To retrospectively evaluate the clinical and radiographic response to off-label belzutifan therapy in patients with sporadic central nervous system (CNS) hemangioblastomas not associated with von Hippel-Lindau disease (VHL).

Background:

Approximately 25% of all CNS hemangioblastomas occur in the setting of autosomal dominant tumor suppressor syndrome von Hippel-Lindau disease. Belzutifan (Welireg, Merck) is an HIF2𝛼 inhibitor that has been approved by the Food and Drug Administration (FDA) for treatment of VHL-associated hemangioblastomas. However, no FDA-approved systemic therapies currently exist for the majority of hemangioblastomas, which are sporadic and not associated with VHL disease. Tumorigenesis of both sporadic and VHL-associated hemangioblastomas is driven by dysregulation of the same hypoxia-inducible factor (HIF) pathway regulated by the VHL protein, but it remains unknown if belzutifan therapy would have a similar efficacy with off-label use in sporadic hemangioblastomas.

Design/Methods:

We present three cases from a single tertiary care center, highlighting the off-label use of belzutifan in sporadic CNS hemangioblastoma with confirmation of negative germline testing for VHL.  

Results:

Initiation of belzutifan led to radiographic improvement of hemangioblastoma and clinical improvement in the functional status of the patients in all three cases. This includes one case of isolated intramedullary thoracic spinal cord hemangioblastoma, one case with hemangioblastomas in the lumbar spine and cerebellum, and a third case with isolated hemangioblastoma of the cervicomedullary junction.
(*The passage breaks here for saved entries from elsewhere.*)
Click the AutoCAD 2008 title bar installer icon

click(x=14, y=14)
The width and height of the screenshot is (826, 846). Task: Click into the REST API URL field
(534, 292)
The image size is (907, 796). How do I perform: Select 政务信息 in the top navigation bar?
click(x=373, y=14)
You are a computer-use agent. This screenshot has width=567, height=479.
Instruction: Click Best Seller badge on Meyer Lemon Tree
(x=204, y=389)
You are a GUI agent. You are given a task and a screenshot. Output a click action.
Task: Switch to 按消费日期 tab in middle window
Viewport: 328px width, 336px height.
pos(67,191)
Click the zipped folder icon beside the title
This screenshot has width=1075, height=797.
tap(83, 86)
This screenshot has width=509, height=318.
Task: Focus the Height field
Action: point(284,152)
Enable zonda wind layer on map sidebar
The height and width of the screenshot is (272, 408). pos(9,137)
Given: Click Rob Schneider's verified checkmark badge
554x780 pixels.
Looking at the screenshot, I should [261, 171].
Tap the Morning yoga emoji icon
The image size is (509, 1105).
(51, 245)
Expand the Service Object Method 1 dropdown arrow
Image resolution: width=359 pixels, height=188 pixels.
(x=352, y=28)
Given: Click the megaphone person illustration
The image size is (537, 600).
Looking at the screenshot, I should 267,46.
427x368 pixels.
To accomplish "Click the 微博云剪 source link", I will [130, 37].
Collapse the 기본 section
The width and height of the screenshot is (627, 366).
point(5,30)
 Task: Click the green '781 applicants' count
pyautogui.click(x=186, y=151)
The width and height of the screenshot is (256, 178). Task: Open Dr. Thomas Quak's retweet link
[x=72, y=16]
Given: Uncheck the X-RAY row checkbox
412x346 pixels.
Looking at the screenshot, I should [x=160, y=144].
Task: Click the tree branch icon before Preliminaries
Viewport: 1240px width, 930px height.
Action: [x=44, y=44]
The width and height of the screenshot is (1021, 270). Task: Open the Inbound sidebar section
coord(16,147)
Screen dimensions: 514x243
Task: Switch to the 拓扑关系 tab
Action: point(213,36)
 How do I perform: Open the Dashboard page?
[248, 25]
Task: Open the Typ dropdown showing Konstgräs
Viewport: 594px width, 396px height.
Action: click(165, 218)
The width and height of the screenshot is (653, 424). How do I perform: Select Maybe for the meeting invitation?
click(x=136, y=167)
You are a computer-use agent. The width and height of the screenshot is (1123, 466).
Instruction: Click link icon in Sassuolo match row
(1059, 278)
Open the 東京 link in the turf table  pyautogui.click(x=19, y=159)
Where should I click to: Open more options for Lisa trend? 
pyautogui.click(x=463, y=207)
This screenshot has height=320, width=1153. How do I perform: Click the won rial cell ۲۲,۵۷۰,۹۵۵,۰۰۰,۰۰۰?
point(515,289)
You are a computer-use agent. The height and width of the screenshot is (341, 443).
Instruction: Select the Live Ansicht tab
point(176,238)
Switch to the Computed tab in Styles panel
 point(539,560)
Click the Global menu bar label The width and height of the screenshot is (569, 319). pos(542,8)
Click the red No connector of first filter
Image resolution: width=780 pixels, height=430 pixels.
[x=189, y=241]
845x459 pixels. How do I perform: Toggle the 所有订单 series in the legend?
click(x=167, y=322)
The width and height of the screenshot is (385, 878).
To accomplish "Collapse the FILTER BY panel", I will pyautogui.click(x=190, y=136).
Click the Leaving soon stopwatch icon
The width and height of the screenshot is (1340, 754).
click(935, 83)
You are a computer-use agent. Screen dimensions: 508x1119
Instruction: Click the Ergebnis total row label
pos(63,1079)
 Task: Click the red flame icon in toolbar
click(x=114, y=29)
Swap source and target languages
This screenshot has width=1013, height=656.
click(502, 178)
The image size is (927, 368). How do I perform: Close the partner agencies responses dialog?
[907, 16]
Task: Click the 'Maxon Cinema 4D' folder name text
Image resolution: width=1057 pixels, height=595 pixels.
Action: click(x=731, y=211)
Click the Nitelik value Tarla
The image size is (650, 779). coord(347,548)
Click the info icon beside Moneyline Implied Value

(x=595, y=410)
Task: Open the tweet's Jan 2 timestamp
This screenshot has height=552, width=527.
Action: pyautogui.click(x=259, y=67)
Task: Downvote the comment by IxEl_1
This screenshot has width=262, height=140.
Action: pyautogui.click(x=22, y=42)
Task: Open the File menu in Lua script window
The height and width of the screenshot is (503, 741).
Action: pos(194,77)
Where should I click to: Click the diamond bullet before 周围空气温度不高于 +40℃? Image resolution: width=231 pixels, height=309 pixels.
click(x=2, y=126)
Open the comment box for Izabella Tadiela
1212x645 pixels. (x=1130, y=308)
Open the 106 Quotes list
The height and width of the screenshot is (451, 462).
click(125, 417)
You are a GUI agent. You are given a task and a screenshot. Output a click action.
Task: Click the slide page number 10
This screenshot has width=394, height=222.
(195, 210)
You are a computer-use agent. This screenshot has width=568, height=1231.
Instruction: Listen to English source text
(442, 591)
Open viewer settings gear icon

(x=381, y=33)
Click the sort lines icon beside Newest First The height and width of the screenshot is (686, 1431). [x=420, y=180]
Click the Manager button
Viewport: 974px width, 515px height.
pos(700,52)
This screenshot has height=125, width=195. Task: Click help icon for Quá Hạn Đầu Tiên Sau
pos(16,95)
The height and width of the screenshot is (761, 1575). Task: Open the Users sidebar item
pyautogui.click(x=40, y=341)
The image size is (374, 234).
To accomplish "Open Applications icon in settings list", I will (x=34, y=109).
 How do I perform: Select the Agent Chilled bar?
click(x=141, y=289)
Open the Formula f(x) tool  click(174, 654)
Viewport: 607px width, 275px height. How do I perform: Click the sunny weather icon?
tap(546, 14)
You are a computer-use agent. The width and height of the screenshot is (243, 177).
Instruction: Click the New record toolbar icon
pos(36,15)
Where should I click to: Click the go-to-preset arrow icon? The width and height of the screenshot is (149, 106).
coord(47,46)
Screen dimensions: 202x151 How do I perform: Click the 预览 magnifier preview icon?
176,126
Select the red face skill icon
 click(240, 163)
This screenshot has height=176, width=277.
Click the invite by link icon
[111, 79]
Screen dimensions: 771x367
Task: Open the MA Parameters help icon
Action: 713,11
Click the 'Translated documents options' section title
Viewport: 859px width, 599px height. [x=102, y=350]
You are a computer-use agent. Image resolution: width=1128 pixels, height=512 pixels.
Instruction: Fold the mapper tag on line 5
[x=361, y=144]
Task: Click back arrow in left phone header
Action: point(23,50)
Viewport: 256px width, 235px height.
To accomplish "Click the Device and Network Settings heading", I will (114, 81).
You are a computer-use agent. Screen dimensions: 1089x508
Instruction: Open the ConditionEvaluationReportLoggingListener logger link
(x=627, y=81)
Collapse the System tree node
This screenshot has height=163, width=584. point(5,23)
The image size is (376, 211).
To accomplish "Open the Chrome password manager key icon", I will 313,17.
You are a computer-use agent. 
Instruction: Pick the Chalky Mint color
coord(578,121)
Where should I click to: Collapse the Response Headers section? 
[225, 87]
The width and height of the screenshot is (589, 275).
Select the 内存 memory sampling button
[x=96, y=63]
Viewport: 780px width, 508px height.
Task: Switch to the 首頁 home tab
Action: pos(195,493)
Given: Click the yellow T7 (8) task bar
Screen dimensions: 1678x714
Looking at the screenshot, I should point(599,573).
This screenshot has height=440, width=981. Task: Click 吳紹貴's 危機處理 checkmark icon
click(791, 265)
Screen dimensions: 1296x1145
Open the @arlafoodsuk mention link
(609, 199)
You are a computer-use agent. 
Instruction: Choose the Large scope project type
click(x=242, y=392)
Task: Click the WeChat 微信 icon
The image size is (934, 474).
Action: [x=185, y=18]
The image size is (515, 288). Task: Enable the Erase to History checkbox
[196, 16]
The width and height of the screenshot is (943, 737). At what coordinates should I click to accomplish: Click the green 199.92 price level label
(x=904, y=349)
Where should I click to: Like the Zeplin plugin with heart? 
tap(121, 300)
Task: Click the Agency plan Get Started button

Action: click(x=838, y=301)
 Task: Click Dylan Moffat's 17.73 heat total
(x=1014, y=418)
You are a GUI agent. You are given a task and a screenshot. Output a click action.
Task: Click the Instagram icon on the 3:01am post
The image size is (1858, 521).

Belzutifan was overall well-tolerated, with anemia noted in all three patients but without hypoxia or the indication for dose-reduction except in one patient who required a one-week break in belzutifan therapy after hemoglobin nadir of 9.7 g/dL; therapy was resumed after hemoglobin increased to >10 g/dL. 

Conclusions:

These cases suggest that belzutifan may offer therapeutic benefit in sporadic CNS hemangioblastomas and support the need for prospective studies evaluating its safety and efficacy beyond VHL-associated disease.